About this exercise -> This task calls for copying every line of the records that includes the word "small".

Stored data entries
======

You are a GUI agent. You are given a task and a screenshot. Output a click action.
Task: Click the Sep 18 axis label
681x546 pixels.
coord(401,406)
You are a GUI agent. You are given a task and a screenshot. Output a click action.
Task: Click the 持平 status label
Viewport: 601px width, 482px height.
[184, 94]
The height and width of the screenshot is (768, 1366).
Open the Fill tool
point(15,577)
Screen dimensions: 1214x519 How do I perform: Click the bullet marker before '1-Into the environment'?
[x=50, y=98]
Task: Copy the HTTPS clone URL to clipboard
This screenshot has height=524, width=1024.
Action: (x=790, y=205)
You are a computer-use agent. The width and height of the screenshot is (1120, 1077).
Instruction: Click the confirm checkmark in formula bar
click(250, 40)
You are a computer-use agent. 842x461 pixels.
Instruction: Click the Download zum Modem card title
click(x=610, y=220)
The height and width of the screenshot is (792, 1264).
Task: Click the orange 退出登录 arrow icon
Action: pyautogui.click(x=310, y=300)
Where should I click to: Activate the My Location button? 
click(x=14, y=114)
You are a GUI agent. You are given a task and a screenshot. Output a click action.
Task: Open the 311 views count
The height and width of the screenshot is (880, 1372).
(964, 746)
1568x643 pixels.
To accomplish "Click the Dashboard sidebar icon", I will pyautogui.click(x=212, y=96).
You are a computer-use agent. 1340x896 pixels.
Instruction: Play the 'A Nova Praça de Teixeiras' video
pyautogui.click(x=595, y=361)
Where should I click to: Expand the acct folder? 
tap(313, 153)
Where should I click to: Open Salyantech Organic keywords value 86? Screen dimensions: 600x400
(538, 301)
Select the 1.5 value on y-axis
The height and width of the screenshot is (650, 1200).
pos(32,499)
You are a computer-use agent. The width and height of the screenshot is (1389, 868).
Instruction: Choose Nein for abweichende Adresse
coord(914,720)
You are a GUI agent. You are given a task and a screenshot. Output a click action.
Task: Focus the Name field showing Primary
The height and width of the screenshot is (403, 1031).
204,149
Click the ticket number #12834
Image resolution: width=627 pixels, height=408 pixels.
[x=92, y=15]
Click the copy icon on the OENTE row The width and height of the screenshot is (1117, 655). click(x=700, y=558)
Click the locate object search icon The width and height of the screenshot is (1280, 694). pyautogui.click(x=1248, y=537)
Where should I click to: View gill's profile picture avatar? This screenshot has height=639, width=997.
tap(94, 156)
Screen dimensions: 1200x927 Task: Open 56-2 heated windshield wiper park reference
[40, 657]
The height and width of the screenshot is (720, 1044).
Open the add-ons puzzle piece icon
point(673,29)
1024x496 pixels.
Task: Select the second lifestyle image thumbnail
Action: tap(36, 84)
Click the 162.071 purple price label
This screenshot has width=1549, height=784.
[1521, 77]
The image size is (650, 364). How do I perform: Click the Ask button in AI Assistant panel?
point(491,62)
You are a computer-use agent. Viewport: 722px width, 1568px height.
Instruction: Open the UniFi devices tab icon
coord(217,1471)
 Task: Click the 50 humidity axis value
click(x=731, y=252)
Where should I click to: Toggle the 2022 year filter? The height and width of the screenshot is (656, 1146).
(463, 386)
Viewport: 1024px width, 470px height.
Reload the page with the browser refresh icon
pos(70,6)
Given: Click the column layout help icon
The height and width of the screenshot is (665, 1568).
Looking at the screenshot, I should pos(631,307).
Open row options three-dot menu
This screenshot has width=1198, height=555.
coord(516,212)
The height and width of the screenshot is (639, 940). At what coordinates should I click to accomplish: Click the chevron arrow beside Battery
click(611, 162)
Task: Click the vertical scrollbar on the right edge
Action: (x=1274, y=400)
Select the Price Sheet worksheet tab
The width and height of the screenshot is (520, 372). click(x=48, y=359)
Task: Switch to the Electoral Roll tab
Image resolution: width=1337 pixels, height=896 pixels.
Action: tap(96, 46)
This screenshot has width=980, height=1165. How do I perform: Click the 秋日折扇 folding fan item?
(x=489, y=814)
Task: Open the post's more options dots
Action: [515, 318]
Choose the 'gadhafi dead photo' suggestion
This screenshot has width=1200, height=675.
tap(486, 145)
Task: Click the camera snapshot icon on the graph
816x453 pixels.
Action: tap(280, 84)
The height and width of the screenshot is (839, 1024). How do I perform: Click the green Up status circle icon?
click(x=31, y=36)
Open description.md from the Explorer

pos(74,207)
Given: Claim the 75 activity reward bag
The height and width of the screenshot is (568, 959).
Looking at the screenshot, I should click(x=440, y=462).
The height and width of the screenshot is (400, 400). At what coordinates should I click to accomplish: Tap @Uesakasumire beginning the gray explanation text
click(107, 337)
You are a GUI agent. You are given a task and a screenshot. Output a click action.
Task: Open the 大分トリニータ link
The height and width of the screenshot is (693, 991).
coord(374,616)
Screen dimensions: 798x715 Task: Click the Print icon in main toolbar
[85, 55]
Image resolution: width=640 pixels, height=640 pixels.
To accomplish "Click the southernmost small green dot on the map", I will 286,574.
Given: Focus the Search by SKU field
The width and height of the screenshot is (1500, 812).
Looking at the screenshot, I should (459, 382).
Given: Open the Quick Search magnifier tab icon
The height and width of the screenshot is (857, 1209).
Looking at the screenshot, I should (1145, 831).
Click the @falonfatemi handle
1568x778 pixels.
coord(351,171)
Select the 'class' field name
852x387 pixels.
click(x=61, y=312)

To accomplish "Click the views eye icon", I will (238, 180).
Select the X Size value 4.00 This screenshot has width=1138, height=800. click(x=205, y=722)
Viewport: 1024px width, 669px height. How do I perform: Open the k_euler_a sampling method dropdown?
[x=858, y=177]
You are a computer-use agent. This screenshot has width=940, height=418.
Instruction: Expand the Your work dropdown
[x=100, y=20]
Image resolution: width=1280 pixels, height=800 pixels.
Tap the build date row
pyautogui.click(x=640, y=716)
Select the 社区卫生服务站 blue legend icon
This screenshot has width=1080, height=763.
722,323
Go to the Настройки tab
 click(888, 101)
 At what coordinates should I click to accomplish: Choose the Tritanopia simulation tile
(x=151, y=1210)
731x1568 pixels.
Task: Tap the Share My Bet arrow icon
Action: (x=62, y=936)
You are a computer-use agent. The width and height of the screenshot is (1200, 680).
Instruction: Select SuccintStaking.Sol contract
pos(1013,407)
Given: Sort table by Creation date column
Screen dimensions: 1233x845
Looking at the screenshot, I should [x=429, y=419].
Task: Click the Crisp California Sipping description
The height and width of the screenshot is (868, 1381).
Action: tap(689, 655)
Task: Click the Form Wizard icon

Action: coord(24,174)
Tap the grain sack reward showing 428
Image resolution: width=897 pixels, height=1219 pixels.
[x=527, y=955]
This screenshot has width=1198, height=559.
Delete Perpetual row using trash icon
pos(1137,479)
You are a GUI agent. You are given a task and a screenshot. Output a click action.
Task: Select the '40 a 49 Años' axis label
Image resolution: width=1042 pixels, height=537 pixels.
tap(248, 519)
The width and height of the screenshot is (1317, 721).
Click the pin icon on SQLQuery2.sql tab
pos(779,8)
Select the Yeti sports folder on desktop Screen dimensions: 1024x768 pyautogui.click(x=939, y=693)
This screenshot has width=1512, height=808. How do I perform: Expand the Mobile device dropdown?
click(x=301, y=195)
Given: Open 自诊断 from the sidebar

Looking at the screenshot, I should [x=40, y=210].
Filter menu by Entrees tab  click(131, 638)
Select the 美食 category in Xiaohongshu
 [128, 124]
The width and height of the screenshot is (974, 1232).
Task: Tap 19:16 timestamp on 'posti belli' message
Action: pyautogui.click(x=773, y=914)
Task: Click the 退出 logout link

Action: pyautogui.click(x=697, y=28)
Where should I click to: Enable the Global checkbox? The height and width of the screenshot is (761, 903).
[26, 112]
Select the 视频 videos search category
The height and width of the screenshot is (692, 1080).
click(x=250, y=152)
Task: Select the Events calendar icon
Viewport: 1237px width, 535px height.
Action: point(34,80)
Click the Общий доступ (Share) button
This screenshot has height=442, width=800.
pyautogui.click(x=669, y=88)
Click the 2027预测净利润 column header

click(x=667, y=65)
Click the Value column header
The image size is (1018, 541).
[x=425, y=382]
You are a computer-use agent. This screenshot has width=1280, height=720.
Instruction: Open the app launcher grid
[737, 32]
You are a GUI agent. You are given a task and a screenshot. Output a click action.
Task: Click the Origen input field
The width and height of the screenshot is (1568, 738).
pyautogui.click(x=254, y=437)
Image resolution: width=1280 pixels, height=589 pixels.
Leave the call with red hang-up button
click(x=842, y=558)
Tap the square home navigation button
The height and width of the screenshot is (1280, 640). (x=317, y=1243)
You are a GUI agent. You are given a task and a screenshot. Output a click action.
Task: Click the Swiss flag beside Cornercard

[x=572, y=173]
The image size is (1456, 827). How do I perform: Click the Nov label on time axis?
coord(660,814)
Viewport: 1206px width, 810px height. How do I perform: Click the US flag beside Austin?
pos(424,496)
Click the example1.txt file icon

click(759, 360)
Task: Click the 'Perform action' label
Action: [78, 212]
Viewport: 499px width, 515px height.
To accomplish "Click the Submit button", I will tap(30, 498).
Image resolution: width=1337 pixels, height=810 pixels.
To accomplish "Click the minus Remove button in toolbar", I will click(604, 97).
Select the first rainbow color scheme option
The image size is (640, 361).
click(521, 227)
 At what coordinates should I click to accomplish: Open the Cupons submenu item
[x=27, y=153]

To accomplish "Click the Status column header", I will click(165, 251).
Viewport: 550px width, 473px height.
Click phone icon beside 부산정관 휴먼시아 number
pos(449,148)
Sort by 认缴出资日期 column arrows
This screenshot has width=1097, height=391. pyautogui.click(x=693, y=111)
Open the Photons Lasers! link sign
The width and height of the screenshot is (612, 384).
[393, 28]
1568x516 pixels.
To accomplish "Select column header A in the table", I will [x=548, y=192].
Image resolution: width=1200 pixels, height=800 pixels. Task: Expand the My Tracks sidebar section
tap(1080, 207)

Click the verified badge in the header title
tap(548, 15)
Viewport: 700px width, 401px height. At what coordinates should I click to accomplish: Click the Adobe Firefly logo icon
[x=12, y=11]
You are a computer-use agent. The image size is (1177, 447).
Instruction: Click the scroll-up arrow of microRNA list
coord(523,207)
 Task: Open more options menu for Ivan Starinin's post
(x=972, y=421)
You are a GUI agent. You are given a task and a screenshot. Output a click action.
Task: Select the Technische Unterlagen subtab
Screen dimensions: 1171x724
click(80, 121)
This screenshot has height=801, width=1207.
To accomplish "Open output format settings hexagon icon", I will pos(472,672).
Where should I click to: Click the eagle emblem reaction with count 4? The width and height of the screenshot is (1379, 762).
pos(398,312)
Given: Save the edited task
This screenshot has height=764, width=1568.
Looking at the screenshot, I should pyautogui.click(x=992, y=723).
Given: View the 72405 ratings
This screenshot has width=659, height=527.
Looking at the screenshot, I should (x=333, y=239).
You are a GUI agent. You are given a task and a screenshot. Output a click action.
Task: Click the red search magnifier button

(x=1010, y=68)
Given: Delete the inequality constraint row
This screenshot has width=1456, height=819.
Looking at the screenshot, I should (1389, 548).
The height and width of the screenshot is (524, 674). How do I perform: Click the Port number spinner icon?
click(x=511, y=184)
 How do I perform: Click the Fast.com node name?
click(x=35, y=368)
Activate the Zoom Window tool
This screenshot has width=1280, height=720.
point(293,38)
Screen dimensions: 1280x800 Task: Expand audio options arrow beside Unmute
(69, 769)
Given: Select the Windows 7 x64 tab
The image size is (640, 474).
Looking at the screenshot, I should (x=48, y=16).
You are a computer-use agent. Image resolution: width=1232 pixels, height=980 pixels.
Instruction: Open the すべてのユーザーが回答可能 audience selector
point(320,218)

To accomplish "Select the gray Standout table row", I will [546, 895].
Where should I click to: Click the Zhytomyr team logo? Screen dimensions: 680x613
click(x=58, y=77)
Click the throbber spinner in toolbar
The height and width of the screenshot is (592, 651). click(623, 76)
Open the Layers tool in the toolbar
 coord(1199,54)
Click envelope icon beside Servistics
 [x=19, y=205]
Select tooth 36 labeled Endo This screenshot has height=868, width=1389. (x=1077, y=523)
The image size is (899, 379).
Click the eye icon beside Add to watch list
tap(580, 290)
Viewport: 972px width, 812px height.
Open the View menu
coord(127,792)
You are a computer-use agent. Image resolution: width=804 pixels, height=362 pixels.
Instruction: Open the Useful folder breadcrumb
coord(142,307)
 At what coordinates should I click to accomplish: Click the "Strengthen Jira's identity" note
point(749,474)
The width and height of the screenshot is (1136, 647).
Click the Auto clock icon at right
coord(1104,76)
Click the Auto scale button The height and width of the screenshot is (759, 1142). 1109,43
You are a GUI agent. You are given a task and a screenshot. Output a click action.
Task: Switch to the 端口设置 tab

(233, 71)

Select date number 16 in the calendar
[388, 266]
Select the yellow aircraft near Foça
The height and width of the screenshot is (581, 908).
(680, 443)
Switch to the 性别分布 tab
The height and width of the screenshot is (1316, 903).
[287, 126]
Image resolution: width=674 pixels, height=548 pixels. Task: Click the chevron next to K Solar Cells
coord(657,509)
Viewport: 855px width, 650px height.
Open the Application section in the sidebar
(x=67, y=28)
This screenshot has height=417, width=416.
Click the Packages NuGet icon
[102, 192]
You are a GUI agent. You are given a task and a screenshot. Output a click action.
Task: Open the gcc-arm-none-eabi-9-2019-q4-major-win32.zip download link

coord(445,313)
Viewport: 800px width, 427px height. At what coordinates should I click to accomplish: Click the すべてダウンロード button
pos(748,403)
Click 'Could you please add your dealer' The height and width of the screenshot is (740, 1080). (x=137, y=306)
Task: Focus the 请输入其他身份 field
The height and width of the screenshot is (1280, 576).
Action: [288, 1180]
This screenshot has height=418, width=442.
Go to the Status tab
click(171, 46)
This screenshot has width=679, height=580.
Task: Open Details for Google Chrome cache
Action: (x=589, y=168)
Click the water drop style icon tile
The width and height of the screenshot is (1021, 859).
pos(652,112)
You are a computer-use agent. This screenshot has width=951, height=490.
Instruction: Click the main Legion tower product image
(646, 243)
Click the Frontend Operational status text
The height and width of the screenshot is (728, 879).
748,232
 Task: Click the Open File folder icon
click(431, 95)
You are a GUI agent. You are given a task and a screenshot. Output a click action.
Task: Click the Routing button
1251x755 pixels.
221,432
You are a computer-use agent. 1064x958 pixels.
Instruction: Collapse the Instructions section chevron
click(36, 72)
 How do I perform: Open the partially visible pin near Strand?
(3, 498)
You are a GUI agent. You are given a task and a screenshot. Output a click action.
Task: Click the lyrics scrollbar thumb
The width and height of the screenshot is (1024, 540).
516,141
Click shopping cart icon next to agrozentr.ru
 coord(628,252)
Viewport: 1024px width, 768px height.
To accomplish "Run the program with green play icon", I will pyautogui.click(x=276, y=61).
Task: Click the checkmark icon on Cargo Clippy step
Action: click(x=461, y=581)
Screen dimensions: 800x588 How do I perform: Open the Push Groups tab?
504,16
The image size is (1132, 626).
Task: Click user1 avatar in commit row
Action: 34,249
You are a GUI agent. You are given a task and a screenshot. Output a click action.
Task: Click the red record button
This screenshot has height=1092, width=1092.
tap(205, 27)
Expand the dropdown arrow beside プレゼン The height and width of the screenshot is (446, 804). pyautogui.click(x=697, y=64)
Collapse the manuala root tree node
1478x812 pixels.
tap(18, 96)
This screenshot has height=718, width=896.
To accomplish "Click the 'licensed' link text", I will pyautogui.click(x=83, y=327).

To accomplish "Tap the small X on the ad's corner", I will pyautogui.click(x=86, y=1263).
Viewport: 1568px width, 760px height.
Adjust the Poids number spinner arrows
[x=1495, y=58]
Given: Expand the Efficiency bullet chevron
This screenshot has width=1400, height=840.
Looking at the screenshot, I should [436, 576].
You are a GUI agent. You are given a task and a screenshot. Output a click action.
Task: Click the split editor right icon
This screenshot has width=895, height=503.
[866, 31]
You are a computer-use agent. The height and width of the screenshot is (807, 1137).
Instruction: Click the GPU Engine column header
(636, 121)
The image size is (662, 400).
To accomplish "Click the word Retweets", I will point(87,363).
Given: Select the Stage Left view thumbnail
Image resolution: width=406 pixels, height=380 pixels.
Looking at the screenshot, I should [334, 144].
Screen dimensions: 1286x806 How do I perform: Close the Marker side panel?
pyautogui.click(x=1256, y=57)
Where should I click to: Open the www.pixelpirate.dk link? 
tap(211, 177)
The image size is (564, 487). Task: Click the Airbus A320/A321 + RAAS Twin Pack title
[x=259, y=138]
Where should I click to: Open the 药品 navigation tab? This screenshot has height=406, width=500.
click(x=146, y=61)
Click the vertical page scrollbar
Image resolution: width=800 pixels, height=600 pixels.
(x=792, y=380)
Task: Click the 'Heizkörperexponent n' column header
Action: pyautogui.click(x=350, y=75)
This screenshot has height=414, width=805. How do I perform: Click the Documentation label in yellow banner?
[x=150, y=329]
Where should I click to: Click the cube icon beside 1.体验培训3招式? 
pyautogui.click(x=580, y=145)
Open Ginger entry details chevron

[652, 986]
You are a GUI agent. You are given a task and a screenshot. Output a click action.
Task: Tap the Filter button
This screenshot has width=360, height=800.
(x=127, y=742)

======

Result below ->
To accomplish "Click the southernmost small green dot on the map", I will 286,574.
To accomplish "Tap the small X on the ad's corner", I will pyautogui.click(x=86, y=1263).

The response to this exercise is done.